Jura. Une île avec seulement une route, un pub, une distillerie. Il ne devrait pas y avoir grand chose à raconter. Pourtant nous ne savons par quel bout commencer, tant cette journée fût forte en expériences incroyables ! Georges Orwell l’a d’ailleurs décrite comme « l’endroit le plus inaccessible ». C’est ici qu’il rédigea son roman « 1984 ».

À peine débarqué du ferry, il suffit de suivre la voie unique de l’île. Une one track : une seule voie mais avec de la circulation dans les deux sens. Il faut dire qu’avec à peine 170 habitants pour 368 km2, il n’y a pas foule… C’est d’ailleurs un énorme sentiment de liberté qui nous envahit en arrivant sur Jura.

Mais c’est aussi une véritable claque visuelle : la route suit les méandres de la côte de Jura. Juste un panneau pour nous signaler de faire attention aux cerfs. L’île en dénombre quelques 6 000 têtes. Pendant 20 minutes de route, pas le moindre signe de civilisation, hormis une maison solitaire. Soudain apparaît l’hôtel de Jura, qui sert aussi de pub, et fait face à la distillerie. À 30 mètres devant nous, l’océan, la mer, un loch ? On ne sait plus… Il s’agit en fait du Sound of Jura, un bras de mer aux forts courants, séparant l’île du reste de l’Écosse.

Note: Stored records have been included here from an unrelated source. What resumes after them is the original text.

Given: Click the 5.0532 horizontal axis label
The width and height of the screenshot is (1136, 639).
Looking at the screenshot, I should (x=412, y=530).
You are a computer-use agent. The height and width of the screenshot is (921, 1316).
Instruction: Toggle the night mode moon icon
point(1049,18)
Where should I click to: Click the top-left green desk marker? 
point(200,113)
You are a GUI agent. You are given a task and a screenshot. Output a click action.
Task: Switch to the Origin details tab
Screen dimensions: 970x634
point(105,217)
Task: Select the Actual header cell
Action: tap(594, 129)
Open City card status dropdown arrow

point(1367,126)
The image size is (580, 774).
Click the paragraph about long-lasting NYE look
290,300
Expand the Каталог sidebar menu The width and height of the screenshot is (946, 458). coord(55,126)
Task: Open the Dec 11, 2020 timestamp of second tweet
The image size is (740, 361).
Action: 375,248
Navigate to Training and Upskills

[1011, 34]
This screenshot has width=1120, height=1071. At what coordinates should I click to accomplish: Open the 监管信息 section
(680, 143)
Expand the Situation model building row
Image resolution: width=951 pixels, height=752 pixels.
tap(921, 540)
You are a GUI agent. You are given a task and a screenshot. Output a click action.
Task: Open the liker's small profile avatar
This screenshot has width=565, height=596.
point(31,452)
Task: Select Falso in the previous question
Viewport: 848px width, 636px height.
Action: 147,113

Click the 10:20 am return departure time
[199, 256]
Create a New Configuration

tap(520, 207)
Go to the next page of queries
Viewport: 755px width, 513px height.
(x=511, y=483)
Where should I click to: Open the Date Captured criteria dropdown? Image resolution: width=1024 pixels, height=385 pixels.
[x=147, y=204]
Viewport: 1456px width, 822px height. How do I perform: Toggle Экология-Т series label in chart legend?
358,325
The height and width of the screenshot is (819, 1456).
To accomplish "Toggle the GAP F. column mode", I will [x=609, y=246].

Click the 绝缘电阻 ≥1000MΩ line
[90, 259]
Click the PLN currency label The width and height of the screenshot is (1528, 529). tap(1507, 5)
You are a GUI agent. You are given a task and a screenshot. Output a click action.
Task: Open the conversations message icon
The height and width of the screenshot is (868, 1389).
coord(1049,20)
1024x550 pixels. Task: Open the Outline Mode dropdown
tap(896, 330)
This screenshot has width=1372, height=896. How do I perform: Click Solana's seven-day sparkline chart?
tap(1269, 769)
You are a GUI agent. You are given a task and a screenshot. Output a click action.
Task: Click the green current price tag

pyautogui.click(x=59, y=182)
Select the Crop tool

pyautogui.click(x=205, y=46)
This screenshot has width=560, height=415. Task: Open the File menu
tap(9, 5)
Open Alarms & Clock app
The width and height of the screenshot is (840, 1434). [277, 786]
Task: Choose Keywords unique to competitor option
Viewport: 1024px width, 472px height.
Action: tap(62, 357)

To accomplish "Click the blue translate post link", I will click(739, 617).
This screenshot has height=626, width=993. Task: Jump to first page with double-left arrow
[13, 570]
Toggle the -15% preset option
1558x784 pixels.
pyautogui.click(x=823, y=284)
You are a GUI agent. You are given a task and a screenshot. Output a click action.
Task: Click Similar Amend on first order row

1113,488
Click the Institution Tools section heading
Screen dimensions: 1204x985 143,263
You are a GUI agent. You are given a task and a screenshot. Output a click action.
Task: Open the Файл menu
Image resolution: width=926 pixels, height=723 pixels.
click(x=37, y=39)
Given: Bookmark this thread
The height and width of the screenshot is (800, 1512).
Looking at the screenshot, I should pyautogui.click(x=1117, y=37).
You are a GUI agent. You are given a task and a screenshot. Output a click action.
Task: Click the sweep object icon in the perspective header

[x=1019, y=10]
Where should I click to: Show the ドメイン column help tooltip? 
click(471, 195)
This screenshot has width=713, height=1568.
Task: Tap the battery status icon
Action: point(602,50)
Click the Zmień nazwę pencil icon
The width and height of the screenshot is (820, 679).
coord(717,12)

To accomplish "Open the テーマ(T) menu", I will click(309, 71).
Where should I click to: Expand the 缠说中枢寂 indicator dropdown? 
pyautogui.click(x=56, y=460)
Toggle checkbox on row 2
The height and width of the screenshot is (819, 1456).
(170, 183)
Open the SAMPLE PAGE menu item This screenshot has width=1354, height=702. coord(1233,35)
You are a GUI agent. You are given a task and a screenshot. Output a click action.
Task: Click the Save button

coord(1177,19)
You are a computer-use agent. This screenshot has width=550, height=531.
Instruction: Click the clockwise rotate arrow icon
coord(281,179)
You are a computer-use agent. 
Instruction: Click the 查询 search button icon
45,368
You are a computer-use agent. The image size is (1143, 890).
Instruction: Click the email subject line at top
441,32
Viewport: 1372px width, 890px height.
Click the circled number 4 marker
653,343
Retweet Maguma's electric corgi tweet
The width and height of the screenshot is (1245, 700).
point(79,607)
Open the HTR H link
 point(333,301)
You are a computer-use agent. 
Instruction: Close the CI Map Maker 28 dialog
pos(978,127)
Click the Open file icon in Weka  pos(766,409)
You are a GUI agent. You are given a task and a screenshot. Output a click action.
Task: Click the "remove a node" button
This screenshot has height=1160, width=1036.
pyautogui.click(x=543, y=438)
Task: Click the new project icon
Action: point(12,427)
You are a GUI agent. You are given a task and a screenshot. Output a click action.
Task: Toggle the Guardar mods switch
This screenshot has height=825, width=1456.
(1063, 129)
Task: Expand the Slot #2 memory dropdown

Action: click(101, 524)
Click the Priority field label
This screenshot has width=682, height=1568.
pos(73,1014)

Ici, c’est Willie Cochrane, le Distillery Manager en personne qui nous accueille. Son parcours ? Dédié à sa distillerie, tout simplement. Arrivé en tant qu’opérateur de brassage en 1976, il passa rapidement ingénieur, puis brasseur, pour enfin devenir distillateur de Jura. Au service de la même distillerie depuis 38 ans, on pourrait penser qu’il est un peu lassé. Pas le moins du monde : ce petit homme est bourré d’énergie. Nous avons dû lui demander 10 fois de ralentir la cadence pour réussir à le suivre ! D’ailleurs en le croisant à nouveau sur le ferry du retour, il nous annonce qu’il est sur pied depuis 5h30, car la chaîne de fabrication avait eu un souci dans la nuit ! Vrai passionné, il se donne corps et âme pour sa distillerie !

Quand on lui annonce que l’on revient de la brasserie d’Islay, il nous dit que sur Jura « We drink whisky like beer, in pint ». S’en suit un énorme éclat de rire. Un rapide regard sur le chemin parcouru par la distillerie depuis sa création en 1810 nous fait comprendre que celle-ci est atypique. La légende veut que les premières traces d’une distillerie sur l’île remonte à plus de 400 ans. C’était « complètement illégal à l’époque », rigole-t-il.

L’autre date importante est 1938, avec la réalisation de la prophétie. La distillerie a un passé, un présent et un futur très lié à l’histoire mystique de l’île. Vers 1700, les Campbell de Jura jetèrent hors de l’île une vieille prophétesse. En guise de vengeance, elle leur prédit que le dernier Campbell quitterait l’île borgne, sans un sou et dans un chariot tiré par un seul cheval blanc. Cette prophétie se réalisa en 1938, lorsque Charles Campbell, devenu borgne lors de la Première Guerre mondiale, emmena son cheval blanc vers la vieille jetée pour la dernière fois.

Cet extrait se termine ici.